The sad news of the death of Alex Chilton last week sent me scurrying back to my Big Star records and the majesty of ‘Thirteen’, ‘I’m In Love With A Girl’ and ‘The Ballad Of El Goodo’ offered a welcome respite at the end of a tiring week. While the songs, and their parent albums, had more than a couple of plays, in amongst them was an album that unashamedly acknowledges its influences, confident in the knowledge that it’s good enough to stand tall in the exultant company of both Big Star and The Beatles. That album, as you may have guessed by this point, was ‘Songs From Northern Britain’ by Teenage Fanclub, a record which I’m increasingly certain belongs in my all time top ten, if not top five.
The luscious vocals, soaring guitars and heart-melting melodies of Big Star are here in abundance, but that’s not to say that this is simply an homage. ‘Songs From Northern Britain’ is an out and out pop masterpiece. There isn’t a song you’d want to lose, a track to wish away in anticipation of the next or a chorus devoid of a hook. This is pretty much the result of an attempt to calculate how to make utterly beguiling, suitably concise and indefatigably effervescent songs to soothe the soul. It never sounds old, hackneyed or clichéd and I can say, quite unashamedly, that every time I play this record it gives me an undeniable lift.
‘Start Again’ and ‘Ain’t That Enough’ form a bright, shiny, soaring opening salvo, doing an admirable job of setting out the album’s stall. If you don’t like jangle and exemplary harmonies then this is not the record for you.Having said that, if ‘Songs From Northern Britain’ doesn’t make you truly glad you have ears then I’m not sure I ever really want to know you. I’m not sure you can really feel. You poor person, you. ‘I Don’t Want Control Of You’, replete with early seconds of farm noise, slightly confused me as a single choice around the time when the album first appeared, seeming too laid back for an assault on the chart, but, in the context of the record, it’s a simple, affecting love song which would be the highlight of so many other records, but not this one. Not that that’s an easy title to give out.
‘Planets’, with its gleaming guitar part is essentially a live recording of wistful summer evening sunshine while ‘Your Love Is The Place Where I Come From’ is so utterly bare and heartfelt it may have a legitimate claim to being the best Teenage Fanclub song of all time, let alone best on the album. Essentially little more than a gentle strum with some lolloping drums and an occasional burst of restrained, lilting piano, ‘Your Love…’ seems to simple to be special, but don’t be fooled. Listen again and noticed the radiant if relatively muted organ notes serving as the song’s undercurrent, notice the slowly increasingly volume and presence of those trademark soaring guitar riffs and be rendered agog by what is almost an anti-crescendo when the track beautifully manoeuvres itself to a close.
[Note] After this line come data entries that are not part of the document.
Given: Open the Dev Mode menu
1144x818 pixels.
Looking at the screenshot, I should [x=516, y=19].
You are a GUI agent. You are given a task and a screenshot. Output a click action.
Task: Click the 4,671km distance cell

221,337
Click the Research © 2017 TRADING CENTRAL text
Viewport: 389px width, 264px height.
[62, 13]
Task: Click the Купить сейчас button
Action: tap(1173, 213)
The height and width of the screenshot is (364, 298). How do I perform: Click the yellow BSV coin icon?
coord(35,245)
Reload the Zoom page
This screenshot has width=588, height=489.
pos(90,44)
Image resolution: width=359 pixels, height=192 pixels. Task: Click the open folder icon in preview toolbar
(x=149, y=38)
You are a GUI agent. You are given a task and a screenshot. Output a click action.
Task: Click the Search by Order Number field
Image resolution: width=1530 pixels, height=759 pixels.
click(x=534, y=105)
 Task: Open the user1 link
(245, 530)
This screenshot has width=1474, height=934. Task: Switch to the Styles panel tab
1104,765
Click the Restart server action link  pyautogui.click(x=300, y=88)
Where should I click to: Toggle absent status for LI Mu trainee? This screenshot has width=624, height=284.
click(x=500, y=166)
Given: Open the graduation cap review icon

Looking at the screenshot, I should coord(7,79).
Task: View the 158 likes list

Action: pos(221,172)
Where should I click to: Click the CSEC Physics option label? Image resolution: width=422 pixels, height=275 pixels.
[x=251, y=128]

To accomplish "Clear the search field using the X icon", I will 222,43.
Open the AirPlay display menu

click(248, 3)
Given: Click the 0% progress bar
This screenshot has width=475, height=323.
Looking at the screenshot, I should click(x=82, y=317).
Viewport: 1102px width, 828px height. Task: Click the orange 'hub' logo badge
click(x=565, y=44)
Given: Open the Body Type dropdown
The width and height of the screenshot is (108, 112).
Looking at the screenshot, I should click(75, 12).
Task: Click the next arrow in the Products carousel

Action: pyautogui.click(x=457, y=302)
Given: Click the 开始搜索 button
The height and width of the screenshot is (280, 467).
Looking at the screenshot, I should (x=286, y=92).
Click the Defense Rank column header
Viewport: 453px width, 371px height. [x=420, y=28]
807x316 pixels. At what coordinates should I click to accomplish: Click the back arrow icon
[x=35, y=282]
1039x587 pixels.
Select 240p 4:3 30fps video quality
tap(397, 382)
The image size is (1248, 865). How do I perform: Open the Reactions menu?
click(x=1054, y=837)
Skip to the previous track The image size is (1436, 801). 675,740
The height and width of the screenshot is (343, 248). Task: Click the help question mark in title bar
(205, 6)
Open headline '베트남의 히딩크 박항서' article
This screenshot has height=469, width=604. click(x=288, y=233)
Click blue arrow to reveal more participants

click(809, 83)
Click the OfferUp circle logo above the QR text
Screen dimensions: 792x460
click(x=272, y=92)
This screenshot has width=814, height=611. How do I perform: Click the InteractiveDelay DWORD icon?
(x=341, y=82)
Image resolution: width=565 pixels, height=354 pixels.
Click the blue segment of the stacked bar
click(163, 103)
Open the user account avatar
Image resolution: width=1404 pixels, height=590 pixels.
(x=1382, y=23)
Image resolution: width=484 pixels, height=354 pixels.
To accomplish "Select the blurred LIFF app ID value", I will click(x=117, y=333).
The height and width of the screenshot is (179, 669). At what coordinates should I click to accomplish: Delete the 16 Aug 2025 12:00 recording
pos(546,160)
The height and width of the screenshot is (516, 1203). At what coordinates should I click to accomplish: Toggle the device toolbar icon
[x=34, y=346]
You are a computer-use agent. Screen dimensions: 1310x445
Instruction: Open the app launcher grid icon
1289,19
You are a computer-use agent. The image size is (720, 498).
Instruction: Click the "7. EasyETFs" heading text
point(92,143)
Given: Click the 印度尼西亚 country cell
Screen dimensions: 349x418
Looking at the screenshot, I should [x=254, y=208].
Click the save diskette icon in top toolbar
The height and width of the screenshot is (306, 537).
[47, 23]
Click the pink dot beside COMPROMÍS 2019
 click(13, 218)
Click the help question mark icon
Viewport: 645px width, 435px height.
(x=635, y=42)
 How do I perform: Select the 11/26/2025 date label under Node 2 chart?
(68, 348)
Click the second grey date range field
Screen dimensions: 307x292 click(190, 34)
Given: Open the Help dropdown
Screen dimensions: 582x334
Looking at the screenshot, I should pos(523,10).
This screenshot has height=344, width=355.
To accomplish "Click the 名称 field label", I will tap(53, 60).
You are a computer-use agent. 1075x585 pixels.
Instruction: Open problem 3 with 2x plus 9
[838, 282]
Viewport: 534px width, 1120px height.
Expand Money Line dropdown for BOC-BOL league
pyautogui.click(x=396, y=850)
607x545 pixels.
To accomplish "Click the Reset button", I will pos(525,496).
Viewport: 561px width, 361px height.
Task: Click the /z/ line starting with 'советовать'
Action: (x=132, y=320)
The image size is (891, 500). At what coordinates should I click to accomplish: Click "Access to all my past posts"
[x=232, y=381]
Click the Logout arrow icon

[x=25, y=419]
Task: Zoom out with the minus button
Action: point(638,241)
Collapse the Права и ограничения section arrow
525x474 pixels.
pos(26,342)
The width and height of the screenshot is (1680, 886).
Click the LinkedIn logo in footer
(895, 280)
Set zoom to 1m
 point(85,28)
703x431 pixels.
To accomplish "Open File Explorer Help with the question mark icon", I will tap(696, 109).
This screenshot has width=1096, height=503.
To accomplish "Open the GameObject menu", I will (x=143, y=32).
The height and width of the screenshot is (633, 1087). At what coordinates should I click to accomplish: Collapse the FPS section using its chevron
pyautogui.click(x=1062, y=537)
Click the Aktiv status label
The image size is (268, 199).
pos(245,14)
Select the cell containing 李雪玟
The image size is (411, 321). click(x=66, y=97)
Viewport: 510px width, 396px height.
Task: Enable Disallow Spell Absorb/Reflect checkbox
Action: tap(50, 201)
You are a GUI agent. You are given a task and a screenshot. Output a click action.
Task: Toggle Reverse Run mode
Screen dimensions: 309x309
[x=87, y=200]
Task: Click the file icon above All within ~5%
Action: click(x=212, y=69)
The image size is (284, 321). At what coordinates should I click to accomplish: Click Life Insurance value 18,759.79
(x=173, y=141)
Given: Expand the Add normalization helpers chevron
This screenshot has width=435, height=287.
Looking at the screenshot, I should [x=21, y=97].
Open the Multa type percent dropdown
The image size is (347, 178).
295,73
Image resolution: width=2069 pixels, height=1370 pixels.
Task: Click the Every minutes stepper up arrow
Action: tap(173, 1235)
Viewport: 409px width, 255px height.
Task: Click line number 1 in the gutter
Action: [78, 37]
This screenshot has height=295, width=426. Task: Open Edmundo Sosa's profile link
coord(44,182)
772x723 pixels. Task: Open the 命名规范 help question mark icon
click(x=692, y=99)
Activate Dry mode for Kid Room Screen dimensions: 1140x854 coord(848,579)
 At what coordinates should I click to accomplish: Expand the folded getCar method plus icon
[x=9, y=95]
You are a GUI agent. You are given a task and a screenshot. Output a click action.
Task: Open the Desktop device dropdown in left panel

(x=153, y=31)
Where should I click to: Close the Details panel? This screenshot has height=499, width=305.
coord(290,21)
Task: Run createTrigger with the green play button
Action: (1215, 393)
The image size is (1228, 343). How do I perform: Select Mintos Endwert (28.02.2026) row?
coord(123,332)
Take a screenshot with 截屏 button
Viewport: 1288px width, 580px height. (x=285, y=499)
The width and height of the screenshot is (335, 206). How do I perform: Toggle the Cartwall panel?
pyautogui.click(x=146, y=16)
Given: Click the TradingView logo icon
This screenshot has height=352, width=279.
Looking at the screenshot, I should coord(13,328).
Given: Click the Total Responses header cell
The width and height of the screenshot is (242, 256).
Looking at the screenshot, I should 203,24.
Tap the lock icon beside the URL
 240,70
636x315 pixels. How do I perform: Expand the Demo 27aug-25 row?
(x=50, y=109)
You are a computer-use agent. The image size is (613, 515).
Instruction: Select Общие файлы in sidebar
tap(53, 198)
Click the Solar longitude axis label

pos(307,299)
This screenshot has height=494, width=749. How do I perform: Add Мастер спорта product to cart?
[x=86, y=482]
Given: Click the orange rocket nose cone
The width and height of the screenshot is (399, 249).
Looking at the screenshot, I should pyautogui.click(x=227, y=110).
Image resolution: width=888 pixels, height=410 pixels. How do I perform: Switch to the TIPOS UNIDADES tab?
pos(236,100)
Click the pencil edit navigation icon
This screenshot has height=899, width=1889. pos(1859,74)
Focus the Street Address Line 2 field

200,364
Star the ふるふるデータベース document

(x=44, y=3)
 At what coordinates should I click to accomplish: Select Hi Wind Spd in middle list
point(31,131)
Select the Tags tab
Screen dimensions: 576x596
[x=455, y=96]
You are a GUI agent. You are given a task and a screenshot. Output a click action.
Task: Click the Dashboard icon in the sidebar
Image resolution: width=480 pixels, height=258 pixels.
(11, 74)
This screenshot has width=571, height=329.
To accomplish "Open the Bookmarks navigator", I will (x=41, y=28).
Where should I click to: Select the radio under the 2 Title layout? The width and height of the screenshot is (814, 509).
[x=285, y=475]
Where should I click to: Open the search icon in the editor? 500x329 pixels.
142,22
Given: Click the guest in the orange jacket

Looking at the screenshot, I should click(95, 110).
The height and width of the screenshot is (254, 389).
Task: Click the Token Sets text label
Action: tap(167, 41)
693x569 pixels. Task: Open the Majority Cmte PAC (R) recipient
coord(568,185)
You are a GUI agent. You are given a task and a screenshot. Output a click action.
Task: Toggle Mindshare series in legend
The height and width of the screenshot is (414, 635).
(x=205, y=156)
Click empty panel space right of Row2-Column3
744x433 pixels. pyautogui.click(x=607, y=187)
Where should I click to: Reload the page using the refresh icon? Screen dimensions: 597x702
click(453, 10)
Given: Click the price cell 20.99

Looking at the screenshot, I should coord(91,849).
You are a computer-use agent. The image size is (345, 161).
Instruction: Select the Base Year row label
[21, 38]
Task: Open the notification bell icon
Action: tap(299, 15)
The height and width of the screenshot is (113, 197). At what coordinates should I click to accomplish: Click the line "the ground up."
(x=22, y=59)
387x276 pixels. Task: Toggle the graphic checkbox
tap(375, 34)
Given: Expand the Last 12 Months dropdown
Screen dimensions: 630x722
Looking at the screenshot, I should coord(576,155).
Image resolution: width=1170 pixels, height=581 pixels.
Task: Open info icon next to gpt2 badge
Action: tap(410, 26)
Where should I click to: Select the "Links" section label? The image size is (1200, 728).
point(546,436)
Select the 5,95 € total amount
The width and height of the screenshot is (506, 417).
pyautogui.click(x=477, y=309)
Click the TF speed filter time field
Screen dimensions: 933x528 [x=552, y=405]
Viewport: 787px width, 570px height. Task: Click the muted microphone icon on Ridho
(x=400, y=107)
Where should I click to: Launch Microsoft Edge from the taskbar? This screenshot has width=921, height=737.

And that’s all without mentioning the sublime Beatles-esque plonking piano of ‘Mount Everest’, the chiming splendour of ‘Take The Long Way Home’ and the unassumingly magical album closer, ‘Speed Of Light’. ‘Songs From Northern Britain’ is a truly special record from a truly special band. I make no apologies for having a second ‘A Week With…’ feature about them for two very good reasons. Firstly, it’s my blog so nur. Eloquently argued, no? Secondly, I genuinely don’t believe that enough people know about this spinetinglingly magnificent collection of music and, with their new album due to emerge at the end of May, it’ll do nobody any harm to get acquainted. I once saw copies of this record, boxed with their second best album, ‘Grand Prix’, selling at £3 in Fopp and considered buying the entire stock so as to give them to the uninitiated. Sadly, I didn’t, but I cannot urge you strongly enough to get yourself a copy. Feel free to come and hurl abuse my way should you, for whatever almost incomprehensible reason, find it not to your liking.